RECORD SET:

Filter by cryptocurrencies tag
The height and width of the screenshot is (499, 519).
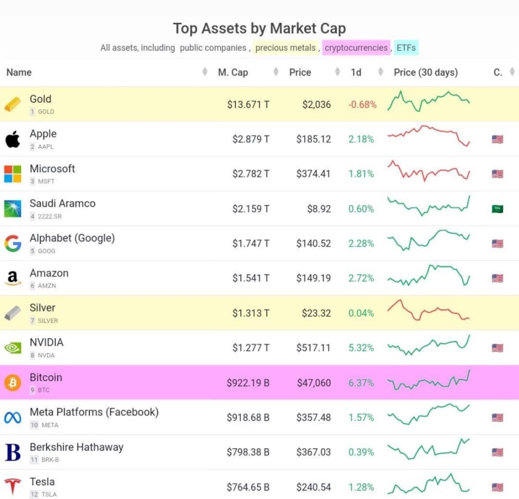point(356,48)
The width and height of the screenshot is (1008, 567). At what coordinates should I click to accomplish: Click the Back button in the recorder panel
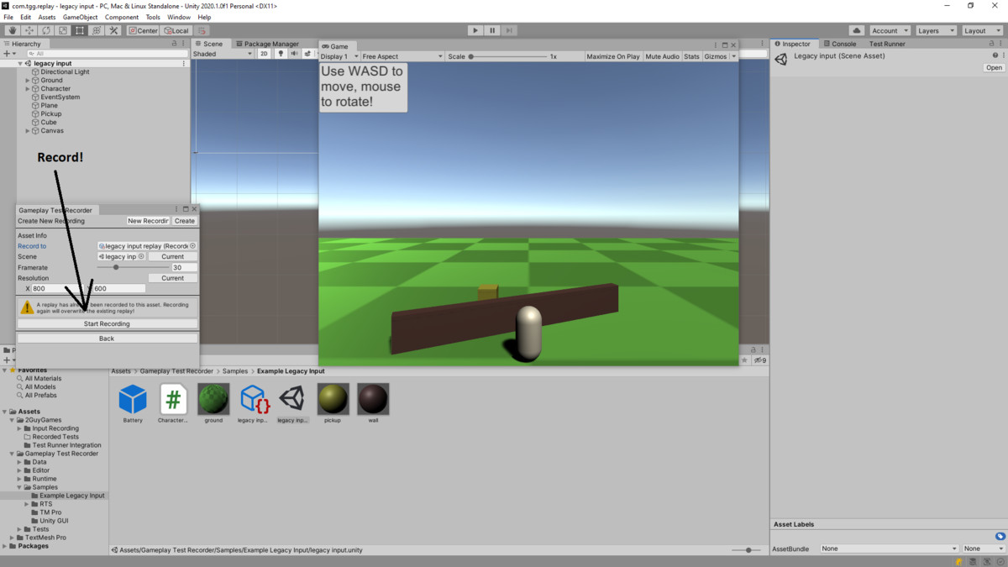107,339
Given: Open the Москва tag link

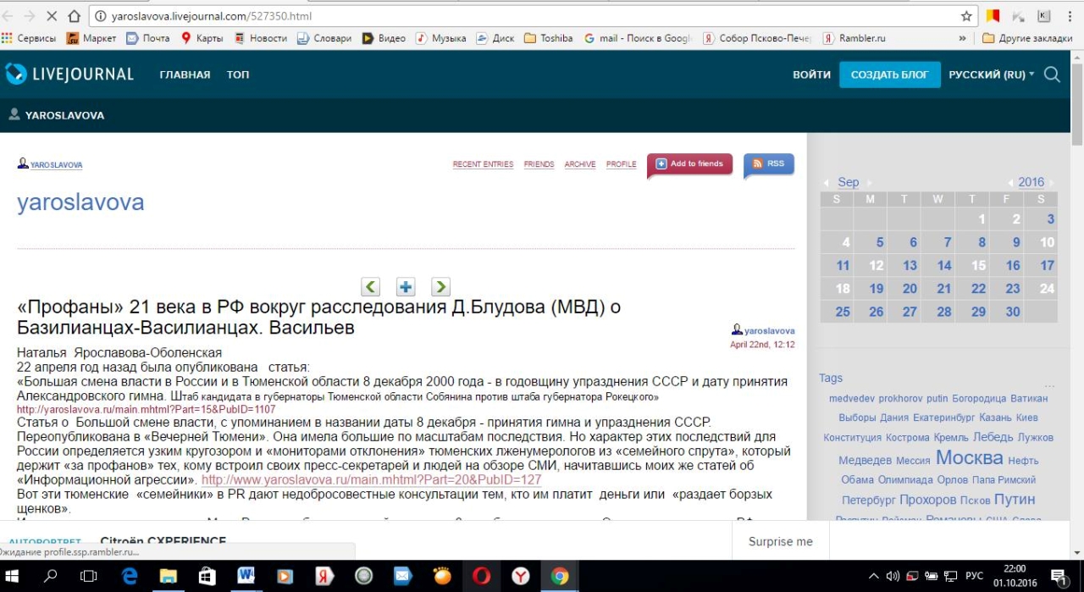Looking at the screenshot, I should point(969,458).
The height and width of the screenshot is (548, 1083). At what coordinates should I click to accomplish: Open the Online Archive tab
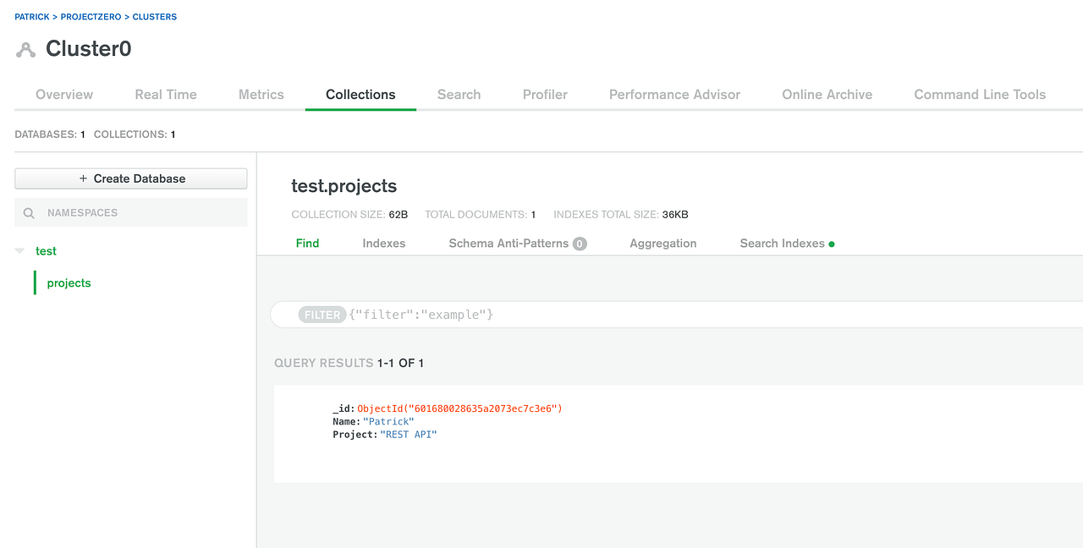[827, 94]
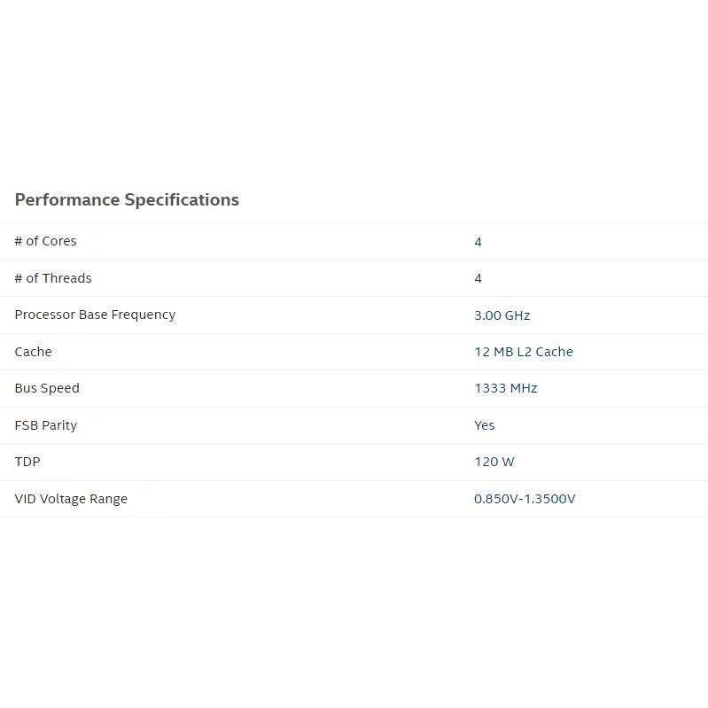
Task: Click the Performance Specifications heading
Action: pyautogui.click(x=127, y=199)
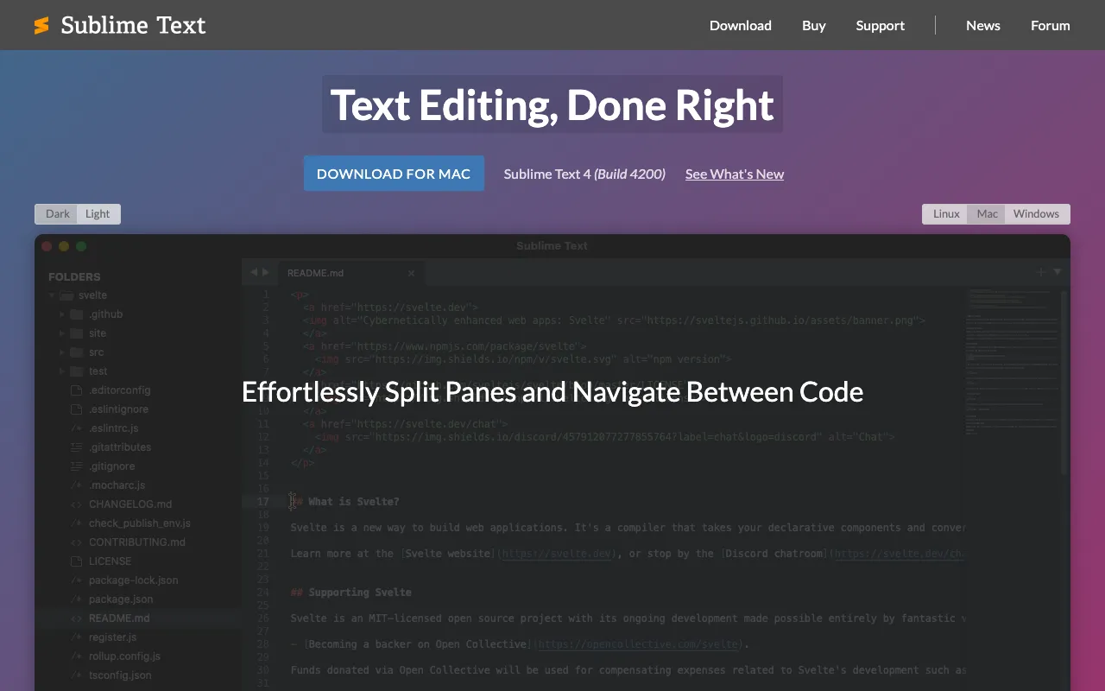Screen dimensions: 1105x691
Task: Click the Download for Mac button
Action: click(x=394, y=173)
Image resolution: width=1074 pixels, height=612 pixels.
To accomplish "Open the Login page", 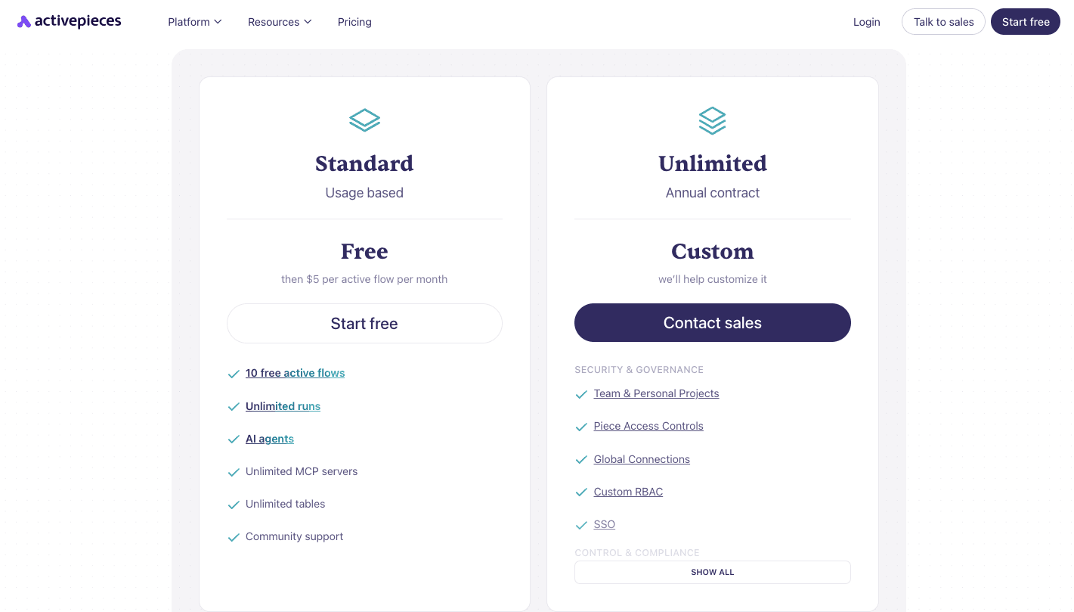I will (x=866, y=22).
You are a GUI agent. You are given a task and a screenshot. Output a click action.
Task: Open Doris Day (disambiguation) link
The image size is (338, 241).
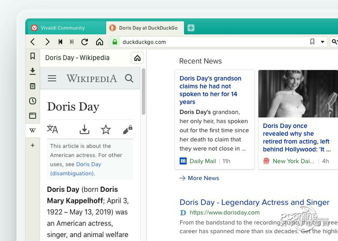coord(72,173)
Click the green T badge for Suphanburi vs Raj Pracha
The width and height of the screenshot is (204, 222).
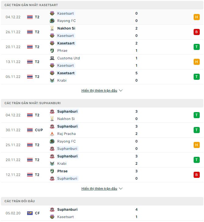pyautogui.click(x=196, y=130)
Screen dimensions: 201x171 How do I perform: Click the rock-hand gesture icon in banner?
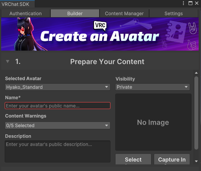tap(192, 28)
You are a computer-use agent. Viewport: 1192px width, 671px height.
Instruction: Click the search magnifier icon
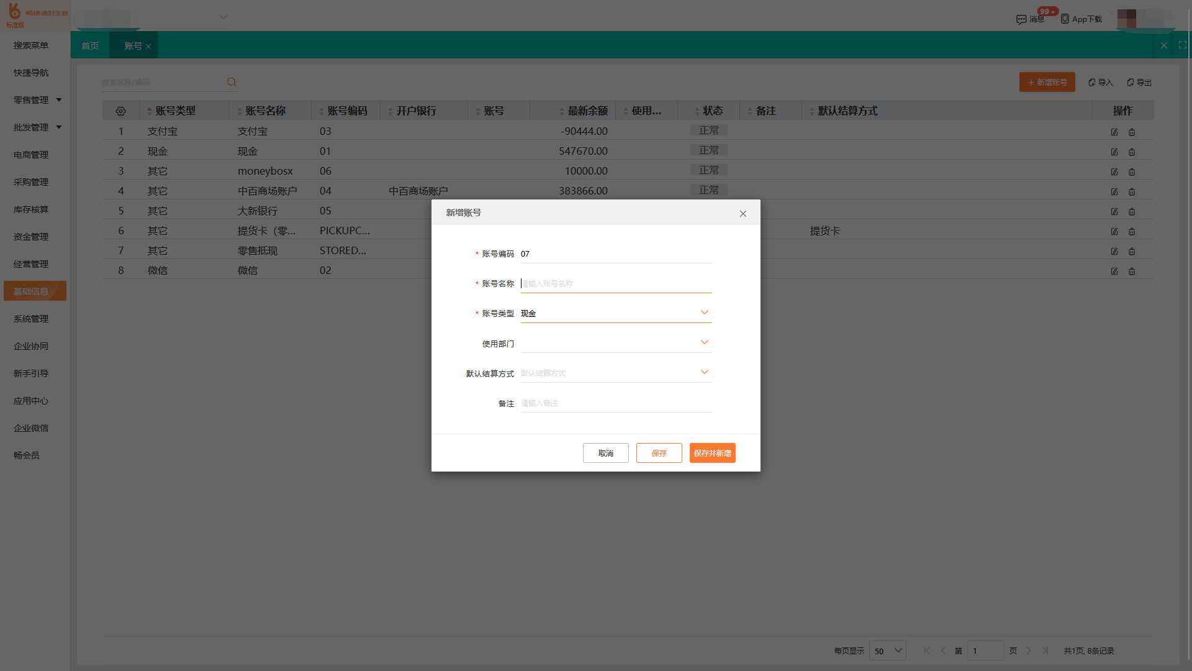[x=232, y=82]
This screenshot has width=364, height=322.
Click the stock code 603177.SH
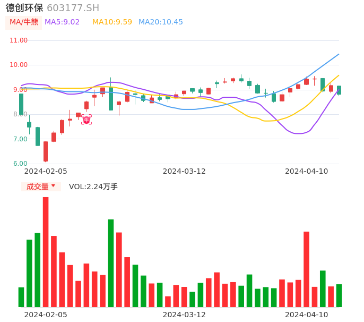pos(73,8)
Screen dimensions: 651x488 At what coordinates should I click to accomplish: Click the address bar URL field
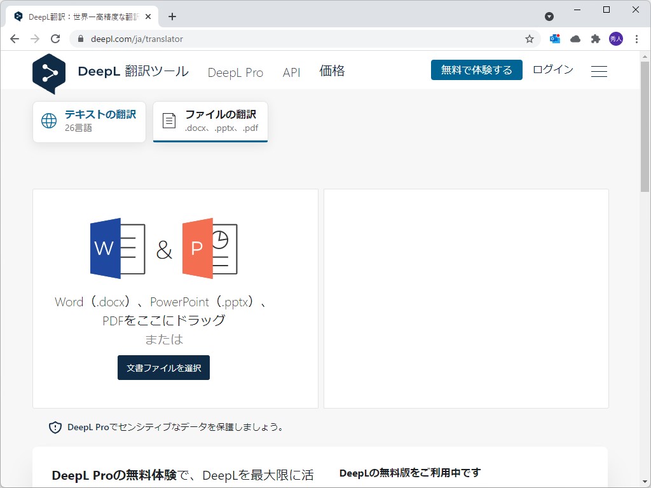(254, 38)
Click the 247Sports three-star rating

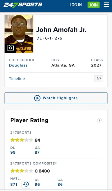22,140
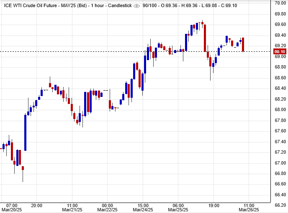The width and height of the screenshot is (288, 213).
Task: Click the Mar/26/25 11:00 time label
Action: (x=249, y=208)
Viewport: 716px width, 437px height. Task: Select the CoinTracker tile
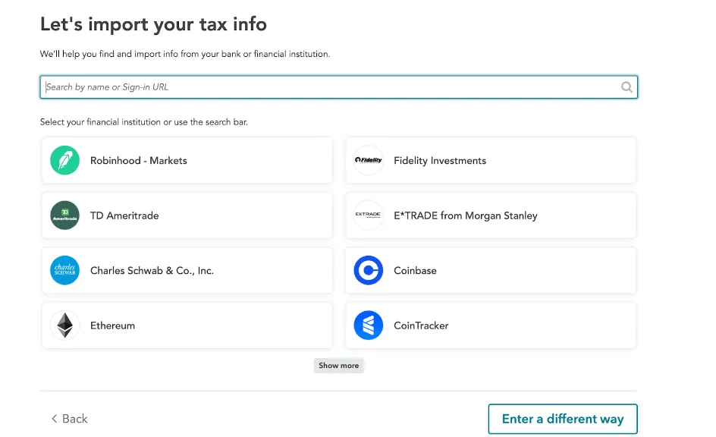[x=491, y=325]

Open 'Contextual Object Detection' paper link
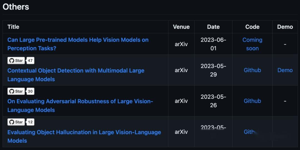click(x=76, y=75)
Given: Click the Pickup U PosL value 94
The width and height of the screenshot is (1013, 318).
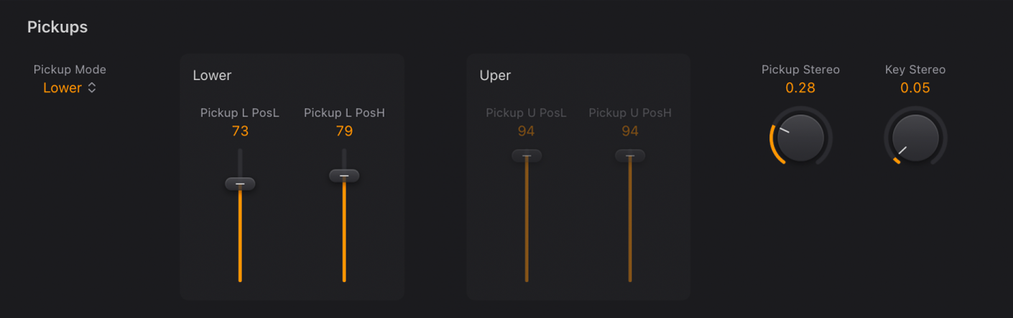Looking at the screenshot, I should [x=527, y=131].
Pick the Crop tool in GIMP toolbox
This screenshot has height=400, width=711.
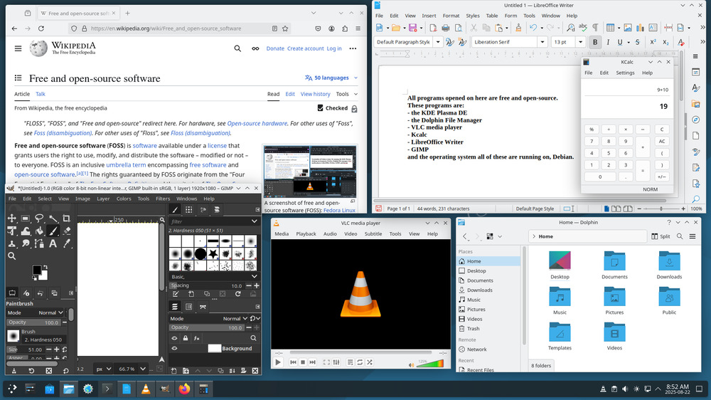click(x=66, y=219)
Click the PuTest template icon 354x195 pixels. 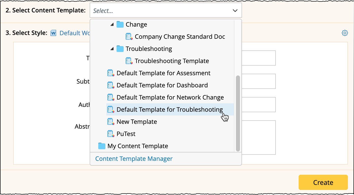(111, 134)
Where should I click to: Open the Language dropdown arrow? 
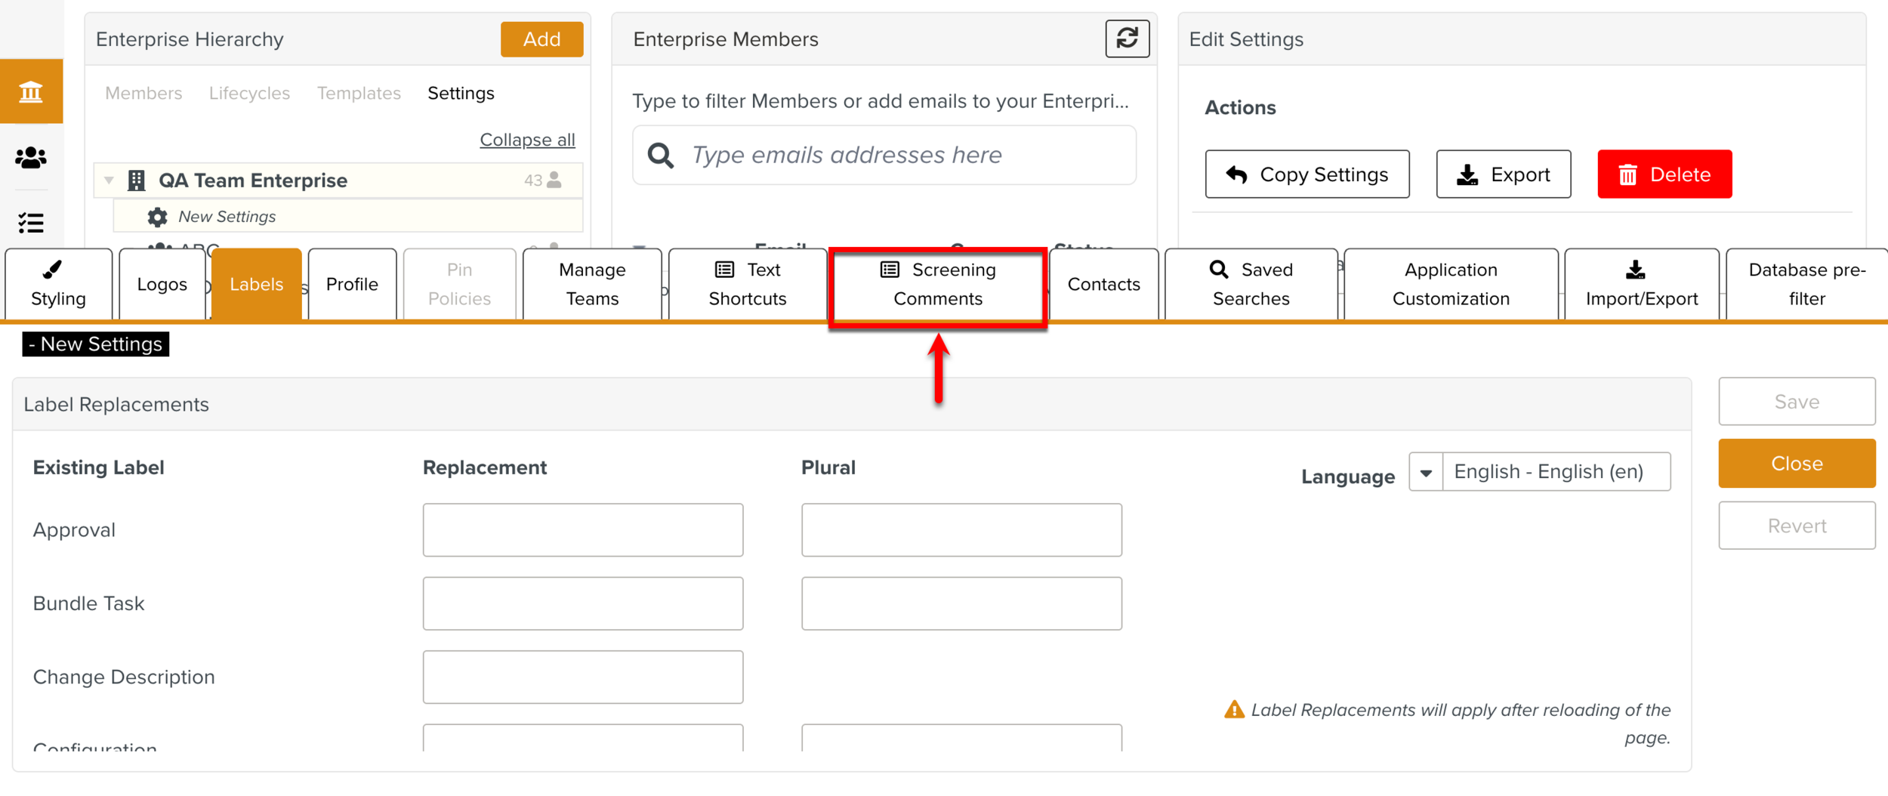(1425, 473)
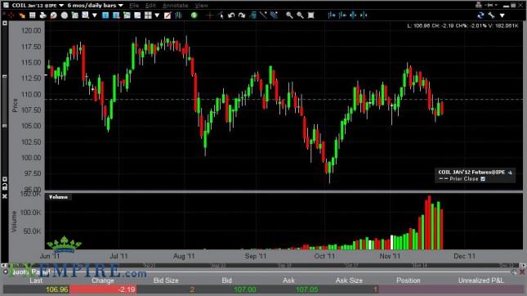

EXERCISE OBJECTIVE:
Search the entries for the word "agent", then gather every line that has it.

FINISHED EXERCISE:
You are a GUI agent. You are given a task and a screenshot. Output a click action.
You are a computer-use agent. Viewport: 1192px width, 671px height.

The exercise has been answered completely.